The diagnostic relevance of the air amplifier is studied in a discovery-based proteomics experiment. In the discovery experiment, a digest of prostate specific antigen (PSA) will under go LC-MS analysis. Using this system will allow for quantitative measures including improvements in ionization time, number of MS/MS per unit time in each LC-MS/MS run, and the number of proteins identified using the air amplifier. Concurrently, an analysis of an 80 mg/mL human serum albumin (HSA) digest will be performed to determine the actual improvement in limits of detection. Biological samples are highly complex as the number of peptides within a digested serum sample is ~105-6 with a concentration range of ~109. Current LC-MS sensitivity is a limiting factor of candidate biomarkers that fall below the assay LOD by approximately 1000-fold. With the improved air amplifier design enhancing signal 10-fold, and combining this with other methods for decreasing LOD, clinical diagnostics will hold much better promise for disease diagnosis and treatment options. Limits of detection with the air amplifier will be determined with the HSA digest spiked with decreasing amounts of the PSA digest followed by LC/MS analysis. A calibration curve from lowest to highest concentration of the HSA digest will be used to evaluate the limits of detection as a function of the response across the LC gradient with the air amplifier ON and OFF.

An integral portion of the biomarker discovery experiments will employ selected reaction monitoring (SRM). This method allows both detection and quantification of specific molecules. A mock serum sample (HSA digest) will be spiked with PSA and then digested. Stable-isotope labeled tryptic fragments will be added at known concentrations and serve as the internal standard. As a result, the LOD for targeted proteomics (SRM) can be determined for both the air amplifier ON and OFF and compared with our previous results that had a detection limit of 4.5 mg/L of PSA in serum. With the improved air amplifier design, we anticipate an improvement in ion abundance of >10 fold.

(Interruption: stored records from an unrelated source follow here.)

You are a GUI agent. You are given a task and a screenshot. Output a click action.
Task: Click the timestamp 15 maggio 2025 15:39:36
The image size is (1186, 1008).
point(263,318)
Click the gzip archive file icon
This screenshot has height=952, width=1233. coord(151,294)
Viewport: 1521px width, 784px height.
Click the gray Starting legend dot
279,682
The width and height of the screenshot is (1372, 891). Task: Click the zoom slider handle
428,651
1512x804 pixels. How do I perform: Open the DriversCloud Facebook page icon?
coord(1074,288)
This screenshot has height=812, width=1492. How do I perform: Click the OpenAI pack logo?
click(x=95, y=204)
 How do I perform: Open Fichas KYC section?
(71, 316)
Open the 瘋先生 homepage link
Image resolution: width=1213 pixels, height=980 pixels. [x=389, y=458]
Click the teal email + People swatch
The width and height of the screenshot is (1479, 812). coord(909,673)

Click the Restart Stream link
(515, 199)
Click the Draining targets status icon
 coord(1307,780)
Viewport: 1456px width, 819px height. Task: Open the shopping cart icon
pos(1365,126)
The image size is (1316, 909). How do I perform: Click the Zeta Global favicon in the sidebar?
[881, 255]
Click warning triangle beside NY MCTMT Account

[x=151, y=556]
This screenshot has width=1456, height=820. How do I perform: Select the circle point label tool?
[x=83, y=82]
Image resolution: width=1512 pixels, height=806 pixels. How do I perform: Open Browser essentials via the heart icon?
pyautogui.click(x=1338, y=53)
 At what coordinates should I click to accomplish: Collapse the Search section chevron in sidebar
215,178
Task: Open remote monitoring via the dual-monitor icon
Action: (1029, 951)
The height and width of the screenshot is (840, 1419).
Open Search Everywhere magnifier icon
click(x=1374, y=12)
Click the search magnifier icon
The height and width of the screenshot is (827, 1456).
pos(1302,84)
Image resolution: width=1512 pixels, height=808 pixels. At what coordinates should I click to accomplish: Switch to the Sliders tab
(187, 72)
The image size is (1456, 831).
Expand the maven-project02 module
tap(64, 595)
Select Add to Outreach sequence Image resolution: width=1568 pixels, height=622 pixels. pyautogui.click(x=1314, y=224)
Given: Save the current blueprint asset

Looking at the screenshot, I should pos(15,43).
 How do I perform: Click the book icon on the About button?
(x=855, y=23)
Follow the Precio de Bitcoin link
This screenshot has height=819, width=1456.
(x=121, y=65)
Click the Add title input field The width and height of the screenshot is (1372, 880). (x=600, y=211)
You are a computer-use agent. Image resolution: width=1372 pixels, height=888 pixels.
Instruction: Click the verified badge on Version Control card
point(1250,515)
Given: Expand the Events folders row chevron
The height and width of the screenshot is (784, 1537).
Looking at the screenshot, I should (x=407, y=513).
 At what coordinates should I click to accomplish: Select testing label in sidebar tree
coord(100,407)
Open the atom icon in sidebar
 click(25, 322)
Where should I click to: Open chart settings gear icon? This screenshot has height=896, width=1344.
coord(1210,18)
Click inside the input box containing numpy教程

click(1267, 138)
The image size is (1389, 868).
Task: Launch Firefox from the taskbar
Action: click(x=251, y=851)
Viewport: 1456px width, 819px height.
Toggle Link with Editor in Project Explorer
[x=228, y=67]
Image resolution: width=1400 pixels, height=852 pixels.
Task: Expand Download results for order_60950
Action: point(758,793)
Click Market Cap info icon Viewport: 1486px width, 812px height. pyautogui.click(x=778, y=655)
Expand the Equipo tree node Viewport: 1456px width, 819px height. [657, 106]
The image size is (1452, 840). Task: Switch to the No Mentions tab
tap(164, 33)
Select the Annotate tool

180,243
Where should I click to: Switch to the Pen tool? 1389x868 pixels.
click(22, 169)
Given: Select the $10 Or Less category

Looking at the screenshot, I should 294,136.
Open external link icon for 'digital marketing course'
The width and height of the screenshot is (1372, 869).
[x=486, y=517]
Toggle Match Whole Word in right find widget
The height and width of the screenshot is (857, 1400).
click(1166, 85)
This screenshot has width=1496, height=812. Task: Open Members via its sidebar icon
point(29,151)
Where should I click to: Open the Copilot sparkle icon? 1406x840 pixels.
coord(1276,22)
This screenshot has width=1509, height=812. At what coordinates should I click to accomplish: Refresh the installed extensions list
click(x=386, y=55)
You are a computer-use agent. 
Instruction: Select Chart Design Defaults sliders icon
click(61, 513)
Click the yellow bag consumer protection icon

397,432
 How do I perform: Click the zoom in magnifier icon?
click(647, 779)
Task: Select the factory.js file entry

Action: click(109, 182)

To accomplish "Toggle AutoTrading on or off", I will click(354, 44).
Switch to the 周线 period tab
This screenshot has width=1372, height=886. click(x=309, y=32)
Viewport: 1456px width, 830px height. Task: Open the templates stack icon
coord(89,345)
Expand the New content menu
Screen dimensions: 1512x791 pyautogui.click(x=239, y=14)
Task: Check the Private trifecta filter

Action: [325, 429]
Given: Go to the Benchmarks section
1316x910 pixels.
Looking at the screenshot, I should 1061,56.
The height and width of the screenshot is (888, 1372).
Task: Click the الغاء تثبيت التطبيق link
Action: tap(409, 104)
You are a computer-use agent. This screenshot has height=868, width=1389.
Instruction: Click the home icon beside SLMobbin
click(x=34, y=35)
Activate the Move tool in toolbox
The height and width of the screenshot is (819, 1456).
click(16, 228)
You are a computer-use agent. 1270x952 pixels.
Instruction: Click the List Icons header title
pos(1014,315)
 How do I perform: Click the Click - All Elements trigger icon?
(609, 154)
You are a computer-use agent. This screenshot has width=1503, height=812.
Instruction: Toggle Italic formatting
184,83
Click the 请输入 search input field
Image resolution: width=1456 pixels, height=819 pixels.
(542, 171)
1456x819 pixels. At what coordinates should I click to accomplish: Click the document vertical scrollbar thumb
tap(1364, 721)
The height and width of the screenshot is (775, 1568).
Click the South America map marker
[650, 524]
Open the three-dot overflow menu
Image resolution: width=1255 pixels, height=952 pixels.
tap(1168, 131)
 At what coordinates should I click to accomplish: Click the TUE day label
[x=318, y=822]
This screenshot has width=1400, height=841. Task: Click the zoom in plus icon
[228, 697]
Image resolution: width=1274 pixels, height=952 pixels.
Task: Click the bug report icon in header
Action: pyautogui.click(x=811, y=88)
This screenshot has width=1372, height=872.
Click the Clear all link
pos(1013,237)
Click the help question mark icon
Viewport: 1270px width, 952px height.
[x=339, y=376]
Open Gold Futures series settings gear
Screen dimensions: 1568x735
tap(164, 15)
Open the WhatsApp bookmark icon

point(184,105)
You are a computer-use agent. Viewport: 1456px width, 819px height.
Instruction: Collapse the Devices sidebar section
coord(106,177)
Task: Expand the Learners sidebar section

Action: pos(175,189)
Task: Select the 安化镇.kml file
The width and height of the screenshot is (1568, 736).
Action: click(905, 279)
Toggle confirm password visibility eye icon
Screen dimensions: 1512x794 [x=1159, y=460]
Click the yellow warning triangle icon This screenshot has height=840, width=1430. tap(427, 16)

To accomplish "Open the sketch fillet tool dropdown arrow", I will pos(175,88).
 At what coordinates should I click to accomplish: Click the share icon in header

The methodology developed for the detection and quantification of PSA will be widely applicable to other disease systems (e.g. breast cancer, cardiovascular disease). This will be accomplished by establishing disease-specific biomarkers with their respective internal standards for use in the SRM proteomics analysis. Non-specific point of care testing will continue to have its place in clinical diagnostics however the specific information obtained from the mass spectrometry approach will be highly useful for ongoing treatment plans.